"Super Express": - Czuje pan, że dokonaliście czegoś niesamowitego?
Andrea Anastasi: - Jestem niesamowicie szczęśliwy, przede wszystkim dlatego, że to jest zwycięstwo, w które wierzyliśmy od początku do końca Ligi Światowej. Walczyliśmy o to jak szaleni, a kluczem była nasza postawa w starciach z Brazylią. Po pokonaniu canarinhos w Sofii nie oddaliśmy już nikomu nawet seta. To niewiarygodne jak byliśmy skoncentrowani. Za kilka dni rozpoczniemy zgrupowanie przedolimpijskie. Jedziemy tam z doskonałym nastawieniem mentalnym.
- Czyli długo nie będziecie świętować...
- Gracze dostaną trzy dni wolnego, potem lecimy wynajętym przez związek czarterem na obóz do Zielonej Góry. Na pewno będzie świętowanie, ale bez szaleństw. Chcę zachować spokój i skupienie, bo przede mną i chłopakami coś wyjątkowo ważnego, turniej olimpijski.

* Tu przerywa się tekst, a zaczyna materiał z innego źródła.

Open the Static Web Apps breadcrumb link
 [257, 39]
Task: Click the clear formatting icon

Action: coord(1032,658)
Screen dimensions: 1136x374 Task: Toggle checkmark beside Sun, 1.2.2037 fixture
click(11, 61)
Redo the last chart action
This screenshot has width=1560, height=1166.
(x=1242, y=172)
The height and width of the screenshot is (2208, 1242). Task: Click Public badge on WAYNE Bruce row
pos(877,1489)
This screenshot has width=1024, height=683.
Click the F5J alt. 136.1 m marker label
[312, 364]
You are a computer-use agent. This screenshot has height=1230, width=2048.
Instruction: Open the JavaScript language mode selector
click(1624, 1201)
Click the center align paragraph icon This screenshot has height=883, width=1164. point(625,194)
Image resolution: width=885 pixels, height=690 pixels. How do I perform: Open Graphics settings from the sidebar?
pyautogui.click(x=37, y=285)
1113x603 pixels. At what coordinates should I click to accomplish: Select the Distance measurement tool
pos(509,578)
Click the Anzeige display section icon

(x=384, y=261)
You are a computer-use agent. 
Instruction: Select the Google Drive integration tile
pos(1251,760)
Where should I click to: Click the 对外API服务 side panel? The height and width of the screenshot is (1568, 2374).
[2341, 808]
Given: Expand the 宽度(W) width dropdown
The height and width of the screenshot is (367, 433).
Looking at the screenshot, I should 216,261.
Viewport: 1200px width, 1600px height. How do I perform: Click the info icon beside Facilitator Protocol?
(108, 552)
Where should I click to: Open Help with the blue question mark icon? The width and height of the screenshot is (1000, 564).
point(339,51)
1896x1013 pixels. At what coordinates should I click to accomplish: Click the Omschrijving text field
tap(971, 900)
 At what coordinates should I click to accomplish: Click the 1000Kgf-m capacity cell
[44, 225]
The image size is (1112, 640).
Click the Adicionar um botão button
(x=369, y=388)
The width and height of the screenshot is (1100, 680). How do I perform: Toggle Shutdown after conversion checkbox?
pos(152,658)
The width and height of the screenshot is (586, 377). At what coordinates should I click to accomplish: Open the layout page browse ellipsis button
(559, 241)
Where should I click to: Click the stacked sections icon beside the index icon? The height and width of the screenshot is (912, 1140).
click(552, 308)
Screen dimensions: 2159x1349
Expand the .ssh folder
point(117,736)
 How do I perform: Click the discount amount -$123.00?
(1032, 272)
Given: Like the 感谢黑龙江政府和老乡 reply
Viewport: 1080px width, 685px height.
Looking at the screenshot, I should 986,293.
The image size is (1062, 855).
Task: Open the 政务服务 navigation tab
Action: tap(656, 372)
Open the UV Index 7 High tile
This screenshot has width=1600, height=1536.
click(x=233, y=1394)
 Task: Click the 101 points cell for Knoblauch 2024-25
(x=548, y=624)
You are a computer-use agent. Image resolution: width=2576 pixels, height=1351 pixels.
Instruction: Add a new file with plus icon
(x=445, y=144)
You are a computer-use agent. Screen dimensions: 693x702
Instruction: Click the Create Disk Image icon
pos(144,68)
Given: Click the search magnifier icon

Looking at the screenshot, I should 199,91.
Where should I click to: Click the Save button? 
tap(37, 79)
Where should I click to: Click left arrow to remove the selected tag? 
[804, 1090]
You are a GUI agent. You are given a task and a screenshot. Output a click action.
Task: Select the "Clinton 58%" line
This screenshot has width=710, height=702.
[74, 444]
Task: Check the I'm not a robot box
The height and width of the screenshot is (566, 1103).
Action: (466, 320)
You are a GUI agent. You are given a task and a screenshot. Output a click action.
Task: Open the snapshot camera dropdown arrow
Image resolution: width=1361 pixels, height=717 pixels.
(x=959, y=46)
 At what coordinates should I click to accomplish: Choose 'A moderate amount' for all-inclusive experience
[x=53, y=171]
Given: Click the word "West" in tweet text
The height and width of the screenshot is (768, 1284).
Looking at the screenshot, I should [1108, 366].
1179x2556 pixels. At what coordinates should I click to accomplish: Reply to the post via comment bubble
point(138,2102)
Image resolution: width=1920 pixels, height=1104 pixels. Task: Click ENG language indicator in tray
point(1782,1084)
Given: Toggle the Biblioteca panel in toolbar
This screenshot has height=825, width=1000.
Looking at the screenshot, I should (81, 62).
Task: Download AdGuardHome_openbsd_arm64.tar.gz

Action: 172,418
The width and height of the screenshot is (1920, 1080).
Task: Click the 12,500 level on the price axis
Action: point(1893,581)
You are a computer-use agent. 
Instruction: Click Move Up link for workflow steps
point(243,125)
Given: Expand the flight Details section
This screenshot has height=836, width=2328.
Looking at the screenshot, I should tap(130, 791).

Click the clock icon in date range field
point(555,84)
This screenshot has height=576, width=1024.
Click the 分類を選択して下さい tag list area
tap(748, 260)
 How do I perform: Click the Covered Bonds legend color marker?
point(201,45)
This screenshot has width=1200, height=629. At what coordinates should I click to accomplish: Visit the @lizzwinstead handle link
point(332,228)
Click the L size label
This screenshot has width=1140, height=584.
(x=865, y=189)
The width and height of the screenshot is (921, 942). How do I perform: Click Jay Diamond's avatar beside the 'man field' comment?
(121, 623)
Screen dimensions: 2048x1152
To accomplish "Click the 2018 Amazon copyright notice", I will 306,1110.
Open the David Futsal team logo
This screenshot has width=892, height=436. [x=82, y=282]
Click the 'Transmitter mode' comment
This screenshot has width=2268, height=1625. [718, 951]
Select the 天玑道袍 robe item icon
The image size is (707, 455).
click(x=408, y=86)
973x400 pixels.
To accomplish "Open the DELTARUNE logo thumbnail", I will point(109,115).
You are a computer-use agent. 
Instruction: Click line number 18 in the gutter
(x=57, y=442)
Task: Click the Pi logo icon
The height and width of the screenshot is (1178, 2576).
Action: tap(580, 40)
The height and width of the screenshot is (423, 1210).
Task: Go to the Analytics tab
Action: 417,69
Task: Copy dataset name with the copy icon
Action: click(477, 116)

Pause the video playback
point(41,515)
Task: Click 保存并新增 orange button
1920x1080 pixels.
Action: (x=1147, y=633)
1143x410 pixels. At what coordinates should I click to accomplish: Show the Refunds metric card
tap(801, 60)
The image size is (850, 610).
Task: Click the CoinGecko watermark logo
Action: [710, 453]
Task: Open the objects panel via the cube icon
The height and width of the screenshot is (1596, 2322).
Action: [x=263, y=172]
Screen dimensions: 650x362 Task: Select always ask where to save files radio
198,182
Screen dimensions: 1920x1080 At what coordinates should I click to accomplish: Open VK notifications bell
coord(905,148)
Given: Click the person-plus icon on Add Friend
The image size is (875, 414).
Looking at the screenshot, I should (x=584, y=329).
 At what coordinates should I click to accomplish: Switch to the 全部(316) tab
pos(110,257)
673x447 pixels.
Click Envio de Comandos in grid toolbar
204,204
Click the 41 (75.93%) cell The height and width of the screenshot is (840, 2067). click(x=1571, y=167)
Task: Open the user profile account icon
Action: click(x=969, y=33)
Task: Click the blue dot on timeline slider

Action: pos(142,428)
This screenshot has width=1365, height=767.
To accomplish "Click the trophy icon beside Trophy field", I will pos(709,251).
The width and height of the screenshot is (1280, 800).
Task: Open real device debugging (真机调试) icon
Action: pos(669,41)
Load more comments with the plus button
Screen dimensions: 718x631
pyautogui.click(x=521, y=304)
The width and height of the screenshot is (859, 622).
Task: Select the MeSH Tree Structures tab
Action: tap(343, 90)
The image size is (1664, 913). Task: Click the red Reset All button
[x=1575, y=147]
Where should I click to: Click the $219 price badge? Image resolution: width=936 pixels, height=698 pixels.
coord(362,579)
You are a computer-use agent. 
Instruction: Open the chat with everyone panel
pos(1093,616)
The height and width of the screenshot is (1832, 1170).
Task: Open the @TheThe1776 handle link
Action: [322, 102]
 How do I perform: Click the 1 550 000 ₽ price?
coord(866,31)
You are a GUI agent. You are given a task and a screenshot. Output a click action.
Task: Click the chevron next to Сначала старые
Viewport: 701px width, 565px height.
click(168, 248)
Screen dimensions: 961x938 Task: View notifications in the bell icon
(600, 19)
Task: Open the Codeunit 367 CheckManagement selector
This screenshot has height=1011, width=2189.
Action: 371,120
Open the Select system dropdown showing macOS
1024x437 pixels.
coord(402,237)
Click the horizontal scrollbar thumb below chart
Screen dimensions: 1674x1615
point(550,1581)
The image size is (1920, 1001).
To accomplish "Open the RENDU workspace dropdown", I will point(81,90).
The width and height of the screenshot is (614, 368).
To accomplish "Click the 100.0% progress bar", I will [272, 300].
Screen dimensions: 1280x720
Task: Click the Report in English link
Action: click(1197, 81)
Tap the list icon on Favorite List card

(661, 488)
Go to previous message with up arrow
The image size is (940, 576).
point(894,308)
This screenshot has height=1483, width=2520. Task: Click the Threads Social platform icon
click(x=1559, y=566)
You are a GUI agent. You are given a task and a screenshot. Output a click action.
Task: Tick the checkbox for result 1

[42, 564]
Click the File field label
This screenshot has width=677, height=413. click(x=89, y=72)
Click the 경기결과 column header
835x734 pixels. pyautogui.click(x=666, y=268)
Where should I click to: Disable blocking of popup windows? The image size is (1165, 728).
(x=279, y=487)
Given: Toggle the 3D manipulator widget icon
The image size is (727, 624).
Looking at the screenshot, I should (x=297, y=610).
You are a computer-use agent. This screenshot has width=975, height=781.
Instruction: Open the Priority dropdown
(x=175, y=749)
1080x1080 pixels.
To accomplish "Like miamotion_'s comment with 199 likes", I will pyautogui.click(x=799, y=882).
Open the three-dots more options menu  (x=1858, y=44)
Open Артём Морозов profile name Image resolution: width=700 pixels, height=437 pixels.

- Po zwycięstwie w Sofii staliście się głównymi faworytami igrzysk. Presja rośnie...
- W Londynie trzeba będzie rywalizować z trudnymi rywalami, takimi jak Rosja, Włochy czy Brazylia, której w żadnym wypadku nie zamierzam skreślać, mimo że z nimi ostatnio wygrywaliśmy. Równie dobrze możemy w Londynie z nimi przegrać. Dlatego musimy się trzymać naszej drogi, powtarzać i poprawiać to, co robimy od dawna i co przynosi efekty. Muszę powiedzieć, że moje pomysły na ten zespół sprawdzają się, nie zamierzam niczego zaniedbać.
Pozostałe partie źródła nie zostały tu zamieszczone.